El estudio es obra de un equipo internacional integrado, entre otros, por Pablo Lechón-Alonso, de la Universidad de Chicago en Estados Unidos, y José Ángel Capitán, de la Universidad Politécnica de Madrid (UPM) en España.

El equipo investigó el papel de la autorregulación (es decir, la competencia dentro de la propia especie) en la coexistencia de las especies en comunidades ecológicas de gran tamaño, utilizando el modelo matemático de Lotka-Volterra para describir la dinámica de las especies, siguiendo el espíritu de trabajos previos del biólogo matemático Roberto M. May. El australiano estudió el efecto de la autorregulación en la estabilidad de los sistemas complejos, mostrando que existe un umbral en la autorregulación por encima del cual la estabilidad del sistema está garantizada. El trabajo de los investigadores de la UPM complementa a este teniendo en cuenta otras condiciones, necesarias para la coexistencia, no consideradas anteriormente.

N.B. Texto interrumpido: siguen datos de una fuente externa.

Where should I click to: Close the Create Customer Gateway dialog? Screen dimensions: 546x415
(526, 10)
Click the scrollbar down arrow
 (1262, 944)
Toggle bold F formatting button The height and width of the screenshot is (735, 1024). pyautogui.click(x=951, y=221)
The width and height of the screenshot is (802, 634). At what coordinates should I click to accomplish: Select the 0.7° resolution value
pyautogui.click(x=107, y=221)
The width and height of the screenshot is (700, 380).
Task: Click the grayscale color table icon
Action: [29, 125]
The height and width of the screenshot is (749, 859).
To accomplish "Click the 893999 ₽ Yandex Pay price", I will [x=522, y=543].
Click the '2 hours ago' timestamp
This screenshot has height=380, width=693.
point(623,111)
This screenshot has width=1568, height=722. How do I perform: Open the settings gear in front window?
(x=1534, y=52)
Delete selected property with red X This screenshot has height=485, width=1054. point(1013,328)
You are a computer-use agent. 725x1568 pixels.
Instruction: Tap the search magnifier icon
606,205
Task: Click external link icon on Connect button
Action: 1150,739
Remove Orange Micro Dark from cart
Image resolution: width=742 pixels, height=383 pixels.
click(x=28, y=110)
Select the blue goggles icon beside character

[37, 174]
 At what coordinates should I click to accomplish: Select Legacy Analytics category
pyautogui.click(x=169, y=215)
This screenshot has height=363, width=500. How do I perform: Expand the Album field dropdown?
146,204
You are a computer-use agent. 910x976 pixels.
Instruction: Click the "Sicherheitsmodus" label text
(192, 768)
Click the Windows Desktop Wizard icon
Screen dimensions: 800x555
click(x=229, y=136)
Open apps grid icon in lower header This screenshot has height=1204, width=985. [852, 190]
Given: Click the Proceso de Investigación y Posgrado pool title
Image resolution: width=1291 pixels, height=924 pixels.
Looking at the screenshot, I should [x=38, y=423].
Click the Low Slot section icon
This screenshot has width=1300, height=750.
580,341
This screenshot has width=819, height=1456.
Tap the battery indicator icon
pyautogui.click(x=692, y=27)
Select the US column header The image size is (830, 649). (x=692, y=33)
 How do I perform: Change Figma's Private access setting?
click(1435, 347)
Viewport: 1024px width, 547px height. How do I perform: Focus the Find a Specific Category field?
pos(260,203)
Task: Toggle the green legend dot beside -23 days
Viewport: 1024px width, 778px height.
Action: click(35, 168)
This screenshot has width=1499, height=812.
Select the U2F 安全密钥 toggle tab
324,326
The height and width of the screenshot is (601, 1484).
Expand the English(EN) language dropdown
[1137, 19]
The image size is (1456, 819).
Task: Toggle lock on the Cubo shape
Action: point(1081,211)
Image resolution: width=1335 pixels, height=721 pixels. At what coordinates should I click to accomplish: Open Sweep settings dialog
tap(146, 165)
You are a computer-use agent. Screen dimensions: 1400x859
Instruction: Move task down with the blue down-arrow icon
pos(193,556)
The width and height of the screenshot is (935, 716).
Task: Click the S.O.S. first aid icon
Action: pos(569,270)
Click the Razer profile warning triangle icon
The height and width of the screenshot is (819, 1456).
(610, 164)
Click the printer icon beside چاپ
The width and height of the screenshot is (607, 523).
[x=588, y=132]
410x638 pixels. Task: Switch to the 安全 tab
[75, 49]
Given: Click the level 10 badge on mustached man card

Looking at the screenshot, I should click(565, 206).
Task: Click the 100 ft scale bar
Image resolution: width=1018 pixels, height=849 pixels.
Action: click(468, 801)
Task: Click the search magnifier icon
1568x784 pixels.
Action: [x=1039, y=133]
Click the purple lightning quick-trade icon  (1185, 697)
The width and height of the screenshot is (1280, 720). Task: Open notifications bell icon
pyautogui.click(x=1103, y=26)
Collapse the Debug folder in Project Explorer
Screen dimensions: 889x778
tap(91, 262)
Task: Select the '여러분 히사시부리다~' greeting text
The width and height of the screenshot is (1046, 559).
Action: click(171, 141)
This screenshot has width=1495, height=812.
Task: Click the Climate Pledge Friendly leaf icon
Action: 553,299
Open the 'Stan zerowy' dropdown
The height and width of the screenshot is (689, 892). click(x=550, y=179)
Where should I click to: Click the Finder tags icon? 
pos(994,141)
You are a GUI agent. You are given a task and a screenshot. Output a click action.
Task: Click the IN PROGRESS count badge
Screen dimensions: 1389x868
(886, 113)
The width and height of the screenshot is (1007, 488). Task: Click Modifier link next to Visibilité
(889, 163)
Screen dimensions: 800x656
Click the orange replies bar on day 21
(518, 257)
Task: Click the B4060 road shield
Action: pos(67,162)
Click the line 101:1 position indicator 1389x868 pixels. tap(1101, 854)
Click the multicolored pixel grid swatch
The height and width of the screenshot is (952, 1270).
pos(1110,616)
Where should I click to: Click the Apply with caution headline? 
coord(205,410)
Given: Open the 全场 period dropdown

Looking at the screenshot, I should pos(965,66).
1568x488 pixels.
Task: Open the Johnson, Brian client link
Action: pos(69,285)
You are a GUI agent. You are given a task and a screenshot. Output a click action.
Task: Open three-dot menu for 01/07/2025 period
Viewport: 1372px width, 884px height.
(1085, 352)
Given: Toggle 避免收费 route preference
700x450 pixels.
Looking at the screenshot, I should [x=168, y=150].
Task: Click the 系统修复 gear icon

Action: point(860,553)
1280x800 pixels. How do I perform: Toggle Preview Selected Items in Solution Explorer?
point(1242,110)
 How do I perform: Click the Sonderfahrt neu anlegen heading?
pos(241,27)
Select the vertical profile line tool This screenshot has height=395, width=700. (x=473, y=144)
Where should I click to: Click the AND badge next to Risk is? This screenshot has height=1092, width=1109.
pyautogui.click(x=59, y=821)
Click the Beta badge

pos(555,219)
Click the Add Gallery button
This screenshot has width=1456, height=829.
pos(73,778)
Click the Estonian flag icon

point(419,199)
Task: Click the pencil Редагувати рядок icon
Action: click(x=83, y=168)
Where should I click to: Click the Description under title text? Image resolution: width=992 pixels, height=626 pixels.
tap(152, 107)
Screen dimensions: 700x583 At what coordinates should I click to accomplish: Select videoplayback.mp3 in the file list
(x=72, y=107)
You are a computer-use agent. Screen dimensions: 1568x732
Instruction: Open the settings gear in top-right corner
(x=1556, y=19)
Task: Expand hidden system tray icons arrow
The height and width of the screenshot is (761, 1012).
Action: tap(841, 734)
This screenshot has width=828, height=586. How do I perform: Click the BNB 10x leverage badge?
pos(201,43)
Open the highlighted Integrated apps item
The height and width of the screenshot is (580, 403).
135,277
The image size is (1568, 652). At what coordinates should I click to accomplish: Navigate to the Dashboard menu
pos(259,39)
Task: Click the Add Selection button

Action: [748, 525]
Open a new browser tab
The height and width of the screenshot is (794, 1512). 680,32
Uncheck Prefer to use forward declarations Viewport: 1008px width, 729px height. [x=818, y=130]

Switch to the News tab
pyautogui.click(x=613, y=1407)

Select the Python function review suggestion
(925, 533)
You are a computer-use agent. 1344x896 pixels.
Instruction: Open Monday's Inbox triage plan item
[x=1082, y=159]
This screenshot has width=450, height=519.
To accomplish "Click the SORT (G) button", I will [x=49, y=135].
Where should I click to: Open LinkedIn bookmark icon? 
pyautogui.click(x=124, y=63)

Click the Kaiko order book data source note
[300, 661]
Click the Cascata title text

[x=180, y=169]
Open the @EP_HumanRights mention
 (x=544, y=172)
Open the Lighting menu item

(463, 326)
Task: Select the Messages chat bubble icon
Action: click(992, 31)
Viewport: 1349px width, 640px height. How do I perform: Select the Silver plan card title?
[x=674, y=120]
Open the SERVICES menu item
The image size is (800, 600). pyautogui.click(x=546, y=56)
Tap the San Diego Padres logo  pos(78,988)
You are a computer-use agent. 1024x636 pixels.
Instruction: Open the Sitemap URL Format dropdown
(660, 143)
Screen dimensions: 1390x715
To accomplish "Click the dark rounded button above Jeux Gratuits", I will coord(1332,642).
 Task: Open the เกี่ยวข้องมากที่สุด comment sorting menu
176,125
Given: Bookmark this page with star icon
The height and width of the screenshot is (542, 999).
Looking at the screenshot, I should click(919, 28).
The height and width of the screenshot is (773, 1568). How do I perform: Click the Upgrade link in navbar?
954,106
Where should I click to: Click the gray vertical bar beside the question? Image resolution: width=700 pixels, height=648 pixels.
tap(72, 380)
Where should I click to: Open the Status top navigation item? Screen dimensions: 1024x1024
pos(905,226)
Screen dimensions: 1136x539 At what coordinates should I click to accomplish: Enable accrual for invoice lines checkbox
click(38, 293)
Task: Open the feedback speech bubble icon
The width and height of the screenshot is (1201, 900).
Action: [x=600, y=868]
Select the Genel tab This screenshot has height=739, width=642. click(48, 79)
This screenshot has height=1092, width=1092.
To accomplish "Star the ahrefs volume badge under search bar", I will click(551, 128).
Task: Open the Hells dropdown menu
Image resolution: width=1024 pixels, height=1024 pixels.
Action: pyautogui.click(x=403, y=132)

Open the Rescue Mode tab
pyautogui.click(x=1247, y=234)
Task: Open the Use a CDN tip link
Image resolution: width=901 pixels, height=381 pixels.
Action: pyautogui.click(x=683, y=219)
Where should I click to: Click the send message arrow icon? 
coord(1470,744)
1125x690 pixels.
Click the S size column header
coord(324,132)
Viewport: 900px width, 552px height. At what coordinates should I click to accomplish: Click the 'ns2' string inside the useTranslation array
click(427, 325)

“El trabajo de Robert May demostró en los años 70 que, en sistemas ecológicos grandes y complejos, la estabilidad se pierde cuando las interacciones entre especies son demasiado fuertes o numerosas. Pero su análisis tenía una limitación importante: May estudiaba la estabilidad matemática del equilibrio, pero no comprobaba si ese equilibrio era biológicamente posible, es decir, si todas las especies tenían abundancias positivas”, explica José Ángel Capitán.